No — 3.7 V is the nominal voltage, representing the average during discharge. Actual voltage ranges from 4.2 V (fully charged) to 3.0 V (fully discharged). Some specialized chemistries (e.g., lithium iron phosphate variants) may have lower nominal voltages (~3.2 V), but these are rare in 22 mAh form factors. Always consult the manufacturer’s datasheet — never assume.

Can I replace a 22 mAh battery with a 50 mAh one in my device?

Only if the device’s charging circuit and physical housing allow it. Higher capacity often means larger size or different internal resistance, which can cause overcharging (if the charger isn’t adaptive) or voltage sag under load. Also, many ultra-low-power devices are calibrated for 22 mAh discharge curves — swapping capacity without firmware updates may trigger false low-battery warnings or premature shutdown.

Why does my 22 mAh battery die so fast, even though it’s ‘fully charged’?

Three likely culprits: (1) High peak current draw (e.g., during Bluetooth transmission) causing voltage sag below your device’s brown-out threshold; (2) Elevated operating temperature (>35°C), which accelerates self-discharge and reduces usable capacity; or (3) Aging — after 200+ cycles, most 22 mAh cells retain only 60–70% of original capacity. Use a multimeter to check open-circuit voltage: 4.15–4.20 V = healthy; <4.05 V after resting = significant degradation.

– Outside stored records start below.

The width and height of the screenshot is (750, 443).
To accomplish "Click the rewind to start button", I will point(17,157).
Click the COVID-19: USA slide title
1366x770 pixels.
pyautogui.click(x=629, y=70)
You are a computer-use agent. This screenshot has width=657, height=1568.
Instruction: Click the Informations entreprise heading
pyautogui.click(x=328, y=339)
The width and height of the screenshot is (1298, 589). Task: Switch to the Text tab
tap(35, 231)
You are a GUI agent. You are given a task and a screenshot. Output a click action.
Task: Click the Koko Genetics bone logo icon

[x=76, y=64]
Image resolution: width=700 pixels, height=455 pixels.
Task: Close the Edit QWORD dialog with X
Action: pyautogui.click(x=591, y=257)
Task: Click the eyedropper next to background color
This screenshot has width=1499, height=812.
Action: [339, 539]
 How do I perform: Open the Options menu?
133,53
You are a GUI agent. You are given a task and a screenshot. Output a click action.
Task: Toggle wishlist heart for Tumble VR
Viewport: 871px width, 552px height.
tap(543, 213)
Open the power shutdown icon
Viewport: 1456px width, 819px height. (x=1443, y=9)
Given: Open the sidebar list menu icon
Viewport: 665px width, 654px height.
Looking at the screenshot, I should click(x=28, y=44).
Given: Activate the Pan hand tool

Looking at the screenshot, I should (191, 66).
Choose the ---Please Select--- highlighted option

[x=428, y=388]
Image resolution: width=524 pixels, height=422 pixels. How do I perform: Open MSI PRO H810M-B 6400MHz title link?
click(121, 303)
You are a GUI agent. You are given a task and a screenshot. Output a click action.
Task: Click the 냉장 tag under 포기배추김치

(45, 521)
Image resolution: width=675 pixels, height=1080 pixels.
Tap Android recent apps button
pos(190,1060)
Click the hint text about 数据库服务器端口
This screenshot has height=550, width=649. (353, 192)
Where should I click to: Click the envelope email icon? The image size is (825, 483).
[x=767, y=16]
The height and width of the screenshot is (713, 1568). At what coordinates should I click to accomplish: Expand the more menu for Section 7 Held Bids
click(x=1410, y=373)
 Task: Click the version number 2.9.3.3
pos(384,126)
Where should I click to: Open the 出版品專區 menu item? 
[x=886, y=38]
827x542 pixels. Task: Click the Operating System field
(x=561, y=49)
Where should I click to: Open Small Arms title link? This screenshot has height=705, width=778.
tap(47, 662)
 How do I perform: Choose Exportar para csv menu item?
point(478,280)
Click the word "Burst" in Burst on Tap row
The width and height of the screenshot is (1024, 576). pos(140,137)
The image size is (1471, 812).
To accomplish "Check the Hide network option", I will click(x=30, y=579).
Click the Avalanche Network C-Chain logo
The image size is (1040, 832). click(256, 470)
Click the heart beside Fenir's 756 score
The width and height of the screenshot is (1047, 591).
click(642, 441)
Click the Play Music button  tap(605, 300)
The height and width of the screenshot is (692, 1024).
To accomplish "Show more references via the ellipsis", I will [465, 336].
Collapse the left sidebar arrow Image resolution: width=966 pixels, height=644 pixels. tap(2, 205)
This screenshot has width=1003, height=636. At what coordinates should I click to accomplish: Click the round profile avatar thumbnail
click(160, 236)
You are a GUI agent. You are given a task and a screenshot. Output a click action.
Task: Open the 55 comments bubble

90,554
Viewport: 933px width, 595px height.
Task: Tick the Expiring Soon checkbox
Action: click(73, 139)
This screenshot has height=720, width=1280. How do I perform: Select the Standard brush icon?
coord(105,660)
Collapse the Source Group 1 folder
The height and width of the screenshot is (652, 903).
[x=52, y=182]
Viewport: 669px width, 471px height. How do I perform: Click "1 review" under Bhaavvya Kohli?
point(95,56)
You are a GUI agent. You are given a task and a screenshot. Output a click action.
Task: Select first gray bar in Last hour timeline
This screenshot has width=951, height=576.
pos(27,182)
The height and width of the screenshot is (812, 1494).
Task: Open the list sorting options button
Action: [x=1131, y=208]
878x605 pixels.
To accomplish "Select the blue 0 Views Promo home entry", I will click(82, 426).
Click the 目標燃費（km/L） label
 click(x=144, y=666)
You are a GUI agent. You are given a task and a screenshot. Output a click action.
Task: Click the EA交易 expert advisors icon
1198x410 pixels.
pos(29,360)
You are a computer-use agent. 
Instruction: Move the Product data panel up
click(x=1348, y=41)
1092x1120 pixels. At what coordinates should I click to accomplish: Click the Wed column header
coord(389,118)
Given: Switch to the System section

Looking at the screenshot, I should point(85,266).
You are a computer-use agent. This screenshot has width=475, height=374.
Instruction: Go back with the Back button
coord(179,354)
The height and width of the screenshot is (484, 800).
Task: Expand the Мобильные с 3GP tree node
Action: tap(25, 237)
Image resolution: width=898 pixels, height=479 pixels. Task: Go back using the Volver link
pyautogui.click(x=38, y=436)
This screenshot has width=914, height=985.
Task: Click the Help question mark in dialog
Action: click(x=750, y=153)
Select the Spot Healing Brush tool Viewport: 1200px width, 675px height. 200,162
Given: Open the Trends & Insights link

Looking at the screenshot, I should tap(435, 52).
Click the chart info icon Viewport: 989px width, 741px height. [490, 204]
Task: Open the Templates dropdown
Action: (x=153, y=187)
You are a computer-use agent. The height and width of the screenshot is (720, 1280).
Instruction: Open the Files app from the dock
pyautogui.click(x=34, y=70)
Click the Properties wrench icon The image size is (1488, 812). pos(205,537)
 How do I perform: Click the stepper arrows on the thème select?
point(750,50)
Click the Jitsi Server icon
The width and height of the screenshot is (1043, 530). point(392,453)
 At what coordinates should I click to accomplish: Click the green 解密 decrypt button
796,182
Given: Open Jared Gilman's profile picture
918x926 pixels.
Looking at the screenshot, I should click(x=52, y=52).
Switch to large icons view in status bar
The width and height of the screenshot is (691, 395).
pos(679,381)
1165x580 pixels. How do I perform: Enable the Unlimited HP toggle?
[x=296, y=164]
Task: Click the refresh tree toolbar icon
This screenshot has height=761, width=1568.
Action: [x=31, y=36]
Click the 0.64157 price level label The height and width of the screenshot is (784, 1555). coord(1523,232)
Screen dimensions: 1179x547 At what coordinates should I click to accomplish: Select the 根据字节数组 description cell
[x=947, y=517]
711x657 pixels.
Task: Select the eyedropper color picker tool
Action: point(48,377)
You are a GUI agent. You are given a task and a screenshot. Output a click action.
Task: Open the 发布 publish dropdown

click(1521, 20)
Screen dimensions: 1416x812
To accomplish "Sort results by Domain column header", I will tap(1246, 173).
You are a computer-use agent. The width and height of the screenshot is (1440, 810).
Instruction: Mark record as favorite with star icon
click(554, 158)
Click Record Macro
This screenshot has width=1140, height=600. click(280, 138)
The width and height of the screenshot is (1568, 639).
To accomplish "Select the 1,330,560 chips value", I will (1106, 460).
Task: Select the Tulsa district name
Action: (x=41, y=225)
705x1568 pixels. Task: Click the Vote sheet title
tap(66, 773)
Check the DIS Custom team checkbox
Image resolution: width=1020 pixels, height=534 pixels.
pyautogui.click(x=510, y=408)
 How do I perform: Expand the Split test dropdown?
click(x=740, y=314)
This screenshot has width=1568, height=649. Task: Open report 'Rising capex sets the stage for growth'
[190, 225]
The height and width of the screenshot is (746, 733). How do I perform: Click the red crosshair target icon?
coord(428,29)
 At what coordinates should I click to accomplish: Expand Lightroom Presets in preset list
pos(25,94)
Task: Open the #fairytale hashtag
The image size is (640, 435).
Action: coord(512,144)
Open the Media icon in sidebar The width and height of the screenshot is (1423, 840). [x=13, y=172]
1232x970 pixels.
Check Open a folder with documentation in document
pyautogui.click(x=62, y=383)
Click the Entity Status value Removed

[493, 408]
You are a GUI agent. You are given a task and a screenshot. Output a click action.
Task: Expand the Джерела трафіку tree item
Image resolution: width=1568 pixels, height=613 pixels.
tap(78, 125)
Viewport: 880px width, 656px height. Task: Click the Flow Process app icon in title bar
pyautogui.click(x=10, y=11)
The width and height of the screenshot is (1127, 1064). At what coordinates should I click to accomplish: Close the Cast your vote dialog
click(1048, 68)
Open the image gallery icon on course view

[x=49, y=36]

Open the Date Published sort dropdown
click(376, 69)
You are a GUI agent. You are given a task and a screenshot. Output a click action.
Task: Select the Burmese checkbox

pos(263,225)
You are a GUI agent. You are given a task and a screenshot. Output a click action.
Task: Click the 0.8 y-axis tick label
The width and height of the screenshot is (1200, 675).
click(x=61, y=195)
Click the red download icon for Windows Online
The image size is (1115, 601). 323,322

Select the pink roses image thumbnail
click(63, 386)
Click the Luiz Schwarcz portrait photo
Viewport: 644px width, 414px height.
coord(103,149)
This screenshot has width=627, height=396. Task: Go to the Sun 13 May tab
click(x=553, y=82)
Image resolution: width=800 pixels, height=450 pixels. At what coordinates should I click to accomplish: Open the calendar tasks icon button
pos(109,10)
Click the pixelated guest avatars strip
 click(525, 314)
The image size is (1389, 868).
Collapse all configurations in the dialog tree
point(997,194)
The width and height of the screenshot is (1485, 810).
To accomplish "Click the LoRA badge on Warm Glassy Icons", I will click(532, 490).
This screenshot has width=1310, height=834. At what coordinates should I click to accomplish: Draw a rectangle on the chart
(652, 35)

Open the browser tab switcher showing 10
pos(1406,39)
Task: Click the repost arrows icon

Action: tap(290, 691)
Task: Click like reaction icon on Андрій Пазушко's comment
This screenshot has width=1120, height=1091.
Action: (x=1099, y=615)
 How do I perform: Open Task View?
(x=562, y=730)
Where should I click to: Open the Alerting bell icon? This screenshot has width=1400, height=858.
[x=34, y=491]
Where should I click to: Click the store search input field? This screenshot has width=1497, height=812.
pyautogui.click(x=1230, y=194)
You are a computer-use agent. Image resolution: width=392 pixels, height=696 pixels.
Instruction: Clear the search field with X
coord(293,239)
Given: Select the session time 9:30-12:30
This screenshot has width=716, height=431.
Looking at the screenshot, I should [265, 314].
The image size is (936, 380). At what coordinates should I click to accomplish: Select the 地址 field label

Are all ‘22 mAh’ batteries lithium-ion?

No — while lithium-ion dominates this capacity class due to energy density, you’ll also find lithium-polymer (LiPo), lithium-thionyl chloride (Li-SOCl₂), and even silver-oxide or zinc-air cells labeled similarly. Li-SOCl₂ cells (common in medical implants) have 3.6 V nominal but zero rechargeability and vastly different discharge curves. Always verify chemistry — mistaking a primary (non-rechargeable) cell for a secondary (rechargeable) one can cause fire or explosion.

What’s the safest way to charge a 22 mAh lithium-ion battery?

Use a dedicated single-cell Li-ion charger IC (e.g., Texas Instruments BQ2407x or STMicroelectronics STBC02) with precise 4.2 V regulation, charge current limiting (≤2.2 mA for 0.1C), and thermal foldback. Avoid ‘universal’ USB chargers or resistor-limited circuits — they lack voltage precision and termination control. As recommended by the Battery University BU-202a guidelines, never trickle-charge Li-ion; terminate at CV phase when current falls to ≤0.05C.

Common Myths

Myth #1: “Higher mAh always means longer runtime.” False — runtime depends on voltage stability under load. A 22 mAh cell with low IR may outperform a 30 mAh cell with high IR in pulsed applications (e.g., wireless sensors), because the latter sags below operating voltage mid-pulse.
Myth #2: “If it reads 4.2 V with a multimeter, it’s fully charged and ready.” False — open-circuit voltage (OCV) can read 4.2 V temporarily after charging but still be at only 90% state-of-charge if the cell hasn’t rested. True full charge requires stabilization at 4.2 V with terminating current ≤0.05C — verified by charger IC status pins, not just OCV.

Final Thoughts: Voltage Isn’t Just a Number — It’s a System Behavior

Now that you know how many volts is a lithium ion 22 mah battery — and why that number shifts dynamically based on charge state, load, temperature, and age — you’re equipped to make smarter decisions: whether selecting replacements, debugging intermittent failures, or designing next-gen wearables. Don’t stop at the label. Pull the datasheet. Measure under load. Respect the 3.0 V floor and 4.2 V ceiling. And remember: in micro-batteries, voltage integrity is the silent gatekeeper of reliability. Your next step? Grab a multimeter, measure your battery’s open-circuit voltage, then check its voltage under a 1 mA load — compare both readings to the table above. That 30-second test reveals more than any spec sheet ever could.